Pomidoro ripieni di se stessi
Ingredienti
Istruzioni
  1. Sbuccio l’aglio e lo trito molto minuto. Meglio ancora, lo passo con l’apparecchietto apposito.
  2. Tosto il pangrattato dopo avervi mischiato l’aglio, in una padella unta con un filo d’olio.
  3. Mentre il pane rosola, taglio ai pomodori una calotta superiore, ne estraggo succo e polpa con un cucchiaino, possibilmente a bordi taglienti, aiutandomi eventualmente con un coltello sottile e molto tagliente. E’ importante che i pomidoro non si rompano, ciò è possibile, soprattutto attorno al bordo, se non si opera con molta delicatezza.
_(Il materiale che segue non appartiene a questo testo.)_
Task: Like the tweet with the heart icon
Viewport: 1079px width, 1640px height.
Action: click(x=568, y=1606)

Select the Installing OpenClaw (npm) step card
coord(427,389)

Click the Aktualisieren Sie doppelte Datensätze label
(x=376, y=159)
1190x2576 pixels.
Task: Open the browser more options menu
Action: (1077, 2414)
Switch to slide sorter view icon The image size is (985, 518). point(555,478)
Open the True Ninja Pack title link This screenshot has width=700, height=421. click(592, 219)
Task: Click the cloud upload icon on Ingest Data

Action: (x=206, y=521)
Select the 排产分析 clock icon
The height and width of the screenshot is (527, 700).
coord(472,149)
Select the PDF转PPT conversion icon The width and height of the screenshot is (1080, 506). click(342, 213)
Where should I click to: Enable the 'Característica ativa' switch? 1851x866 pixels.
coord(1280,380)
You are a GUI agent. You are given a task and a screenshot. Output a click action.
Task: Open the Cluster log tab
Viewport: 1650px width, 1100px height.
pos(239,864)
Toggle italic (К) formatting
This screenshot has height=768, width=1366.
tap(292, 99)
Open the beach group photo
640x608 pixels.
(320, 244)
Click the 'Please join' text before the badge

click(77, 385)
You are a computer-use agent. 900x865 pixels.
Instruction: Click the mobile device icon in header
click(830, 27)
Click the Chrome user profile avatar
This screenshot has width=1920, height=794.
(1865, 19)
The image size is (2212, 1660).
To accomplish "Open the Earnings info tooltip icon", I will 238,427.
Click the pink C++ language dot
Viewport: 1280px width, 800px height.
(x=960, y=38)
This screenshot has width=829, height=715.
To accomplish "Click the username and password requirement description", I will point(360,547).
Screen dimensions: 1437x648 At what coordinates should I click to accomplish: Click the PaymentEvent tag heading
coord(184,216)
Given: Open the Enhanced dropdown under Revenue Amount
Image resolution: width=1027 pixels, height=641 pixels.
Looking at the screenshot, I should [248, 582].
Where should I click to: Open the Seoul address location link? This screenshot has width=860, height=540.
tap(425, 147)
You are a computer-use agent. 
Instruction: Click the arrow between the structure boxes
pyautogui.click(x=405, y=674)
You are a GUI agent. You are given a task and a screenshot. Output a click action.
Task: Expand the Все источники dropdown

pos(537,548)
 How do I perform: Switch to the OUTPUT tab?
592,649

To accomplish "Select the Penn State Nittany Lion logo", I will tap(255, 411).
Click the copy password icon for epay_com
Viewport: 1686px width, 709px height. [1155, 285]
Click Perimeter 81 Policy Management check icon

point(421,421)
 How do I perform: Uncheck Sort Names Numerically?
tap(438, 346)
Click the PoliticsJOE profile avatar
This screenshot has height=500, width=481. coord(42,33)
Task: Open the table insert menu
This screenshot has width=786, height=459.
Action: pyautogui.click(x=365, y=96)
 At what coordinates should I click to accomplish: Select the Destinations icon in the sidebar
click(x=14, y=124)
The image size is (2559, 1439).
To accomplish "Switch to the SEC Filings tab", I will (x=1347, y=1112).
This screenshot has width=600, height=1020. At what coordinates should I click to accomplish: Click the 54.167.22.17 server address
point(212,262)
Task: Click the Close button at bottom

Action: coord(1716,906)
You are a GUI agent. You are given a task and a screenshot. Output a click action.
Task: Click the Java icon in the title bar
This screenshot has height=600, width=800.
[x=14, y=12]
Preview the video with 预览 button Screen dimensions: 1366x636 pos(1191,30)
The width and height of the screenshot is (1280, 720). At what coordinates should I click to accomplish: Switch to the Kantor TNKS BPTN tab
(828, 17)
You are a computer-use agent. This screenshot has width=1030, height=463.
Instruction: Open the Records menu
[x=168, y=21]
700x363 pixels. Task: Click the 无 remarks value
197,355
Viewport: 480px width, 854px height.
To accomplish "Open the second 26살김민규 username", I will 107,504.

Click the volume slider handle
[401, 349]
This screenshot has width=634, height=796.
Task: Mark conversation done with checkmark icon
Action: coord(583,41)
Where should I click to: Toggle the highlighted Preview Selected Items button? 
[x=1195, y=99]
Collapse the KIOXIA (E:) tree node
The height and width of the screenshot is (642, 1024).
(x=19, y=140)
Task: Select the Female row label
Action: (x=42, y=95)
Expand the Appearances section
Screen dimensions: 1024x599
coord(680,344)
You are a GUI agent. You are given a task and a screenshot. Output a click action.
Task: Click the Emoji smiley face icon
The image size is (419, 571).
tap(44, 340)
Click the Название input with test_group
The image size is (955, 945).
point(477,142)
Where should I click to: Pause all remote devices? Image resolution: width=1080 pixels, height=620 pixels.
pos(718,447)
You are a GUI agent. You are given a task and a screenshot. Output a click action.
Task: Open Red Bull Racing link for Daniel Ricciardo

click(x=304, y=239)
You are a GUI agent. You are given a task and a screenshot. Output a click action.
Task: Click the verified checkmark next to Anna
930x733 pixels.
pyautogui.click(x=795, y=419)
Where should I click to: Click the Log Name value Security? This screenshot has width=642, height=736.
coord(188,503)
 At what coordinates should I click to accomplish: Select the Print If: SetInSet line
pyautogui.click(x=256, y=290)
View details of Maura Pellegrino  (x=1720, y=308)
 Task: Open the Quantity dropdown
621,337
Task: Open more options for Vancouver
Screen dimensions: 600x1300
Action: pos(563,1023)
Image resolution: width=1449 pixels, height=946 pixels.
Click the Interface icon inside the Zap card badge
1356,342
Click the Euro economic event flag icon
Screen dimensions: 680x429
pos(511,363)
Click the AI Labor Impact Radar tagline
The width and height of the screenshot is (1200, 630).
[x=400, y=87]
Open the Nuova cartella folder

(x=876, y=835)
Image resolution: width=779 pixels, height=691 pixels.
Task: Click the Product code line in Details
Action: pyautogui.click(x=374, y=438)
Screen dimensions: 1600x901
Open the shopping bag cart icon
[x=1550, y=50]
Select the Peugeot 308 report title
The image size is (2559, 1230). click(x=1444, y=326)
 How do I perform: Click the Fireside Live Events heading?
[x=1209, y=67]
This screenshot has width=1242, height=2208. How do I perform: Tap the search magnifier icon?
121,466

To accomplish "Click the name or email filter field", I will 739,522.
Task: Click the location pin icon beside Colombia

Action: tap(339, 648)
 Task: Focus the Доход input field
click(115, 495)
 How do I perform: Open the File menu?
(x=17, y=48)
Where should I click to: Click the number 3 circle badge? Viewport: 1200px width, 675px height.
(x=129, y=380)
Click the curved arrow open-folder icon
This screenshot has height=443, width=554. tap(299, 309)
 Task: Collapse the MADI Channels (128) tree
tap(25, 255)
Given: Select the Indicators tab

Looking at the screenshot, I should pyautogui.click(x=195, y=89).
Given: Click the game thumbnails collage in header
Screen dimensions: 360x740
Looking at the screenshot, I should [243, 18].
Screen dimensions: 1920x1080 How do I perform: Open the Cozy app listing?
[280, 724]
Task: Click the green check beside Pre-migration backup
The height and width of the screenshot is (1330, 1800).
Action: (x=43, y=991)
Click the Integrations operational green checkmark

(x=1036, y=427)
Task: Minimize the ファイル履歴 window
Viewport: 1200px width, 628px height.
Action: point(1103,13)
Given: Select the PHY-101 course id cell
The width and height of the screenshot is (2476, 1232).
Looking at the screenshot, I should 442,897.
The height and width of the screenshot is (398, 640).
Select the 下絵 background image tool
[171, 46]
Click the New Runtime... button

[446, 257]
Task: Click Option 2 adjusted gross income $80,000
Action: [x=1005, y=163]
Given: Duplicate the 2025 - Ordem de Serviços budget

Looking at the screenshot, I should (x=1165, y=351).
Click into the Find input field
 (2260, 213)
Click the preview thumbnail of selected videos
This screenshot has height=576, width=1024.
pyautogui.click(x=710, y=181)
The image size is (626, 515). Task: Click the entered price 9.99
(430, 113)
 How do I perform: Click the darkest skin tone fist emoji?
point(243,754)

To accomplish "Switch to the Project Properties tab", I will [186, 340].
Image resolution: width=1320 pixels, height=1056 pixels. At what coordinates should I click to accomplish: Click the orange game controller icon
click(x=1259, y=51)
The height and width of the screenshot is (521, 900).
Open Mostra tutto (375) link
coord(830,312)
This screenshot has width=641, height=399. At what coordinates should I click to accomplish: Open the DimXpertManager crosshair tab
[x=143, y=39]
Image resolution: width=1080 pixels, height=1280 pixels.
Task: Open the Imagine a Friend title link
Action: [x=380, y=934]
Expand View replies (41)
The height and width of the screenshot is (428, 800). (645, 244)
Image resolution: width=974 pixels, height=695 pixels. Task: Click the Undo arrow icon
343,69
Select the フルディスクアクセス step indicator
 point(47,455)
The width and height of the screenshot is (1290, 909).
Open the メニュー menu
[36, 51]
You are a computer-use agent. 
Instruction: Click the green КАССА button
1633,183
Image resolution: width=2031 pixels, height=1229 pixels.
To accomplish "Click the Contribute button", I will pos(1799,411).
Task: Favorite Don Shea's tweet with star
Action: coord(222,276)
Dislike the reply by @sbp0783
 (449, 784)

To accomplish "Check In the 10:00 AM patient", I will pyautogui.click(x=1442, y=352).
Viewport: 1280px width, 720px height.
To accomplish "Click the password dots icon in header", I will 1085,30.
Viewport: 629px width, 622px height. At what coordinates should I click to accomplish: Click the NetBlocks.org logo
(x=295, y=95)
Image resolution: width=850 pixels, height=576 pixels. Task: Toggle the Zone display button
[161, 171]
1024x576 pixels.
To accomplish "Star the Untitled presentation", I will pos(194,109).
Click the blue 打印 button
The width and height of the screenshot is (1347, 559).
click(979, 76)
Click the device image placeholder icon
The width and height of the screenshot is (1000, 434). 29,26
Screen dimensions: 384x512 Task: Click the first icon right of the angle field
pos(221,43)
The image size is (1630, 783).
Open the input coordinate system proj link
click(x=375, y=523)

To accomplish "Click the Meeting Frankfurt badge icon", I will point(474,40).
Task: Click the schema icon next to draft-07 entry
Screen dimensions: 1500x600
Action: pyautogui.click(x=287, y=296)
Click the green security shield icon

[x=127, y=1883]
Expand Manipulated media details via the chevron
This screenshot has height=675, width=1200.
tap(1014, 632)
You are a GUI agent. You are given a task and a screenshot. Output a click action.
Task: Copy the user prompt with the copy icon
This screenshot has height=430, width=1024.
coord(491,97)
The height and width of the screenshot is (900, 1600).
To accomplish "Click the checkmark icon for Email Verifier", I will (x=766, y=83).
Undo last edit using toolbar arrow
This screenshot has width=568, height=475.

  4. Raccolgo polpa e succo in un pentolino capace o nell’apposito bicchierone per minipimer e frullo sino a d ottenere una sorta di passata omogenea. Non importa, se una parte del contenuto dei pomidoro appare un po’ duretto e meno colorato della polpa vera e propria: sotto l’azione del frullino, si omogeneizza anche quello.
  5. In una pentola, verso la passata ed aggiungo il pangrattato. Dovrà risultare una specie di pasta densa, ma non troppo. Se vi sembrasse troppo liquida aumentate la quantità di pangrattato, sempre previa tostatura.
  6. Salo, pepo ed aggiungo la noce moscata. Non posso quantificarne la dose: bisogna procedere per tentativi, regolandosi sul gusto.
  7. Divido i tuorli delle uova dagli albumi. Sbatto un poco, ma solo un poco, i primi, con un pizzico di sale. Metto le chiare dentro un recipiente adatto e le monto a neve ferma con le fruste, dopo averle salate con parsimonia.
  8. Aggiungo ambedue alla passata: prima i tuorli, curando di mischiare bene con un paio di colpi di fruste a bassa velocità; poi le chiare con l’aiuto di un mestolo di legno, incorporandole dal basso verso l’alto, sino ad ottenere un insieme liscio ed omogeneo.
  9. Con l’aiuto di un cucchiaino, riempio i pomodori con il ripieno che ho preparato, quasi all’orlo.
  10. Dispongo i pomidoro su una teglia abbastanza grande (preferibilmente quella rettangolare del forno, coperta con un foglio di carta da forno unta con un poco d’olio. Nel frattempo, riscaldo il forno (io ne ho uno ventilato) a duecento gradi.
  11. Infilo la teglia e faccio cuocere per una ventina di minuti circa, controllando la cottura attraverso il vetro, sino a quando la superficie dei pomodori si gonfia un poco e si dora.
  12. Si possono mangiare caldi o freddi. Probabilmente, freddi sono ancora più buoni. Una possibile variante è quella di aggiungere al ripieno circa un etto di parmigiano; in alternativa si può unire al ripieno un etto o poco più di fontina tagliata a dadini. In questo caso, però, è decisamente meglio mangiare i pomidoro caldi.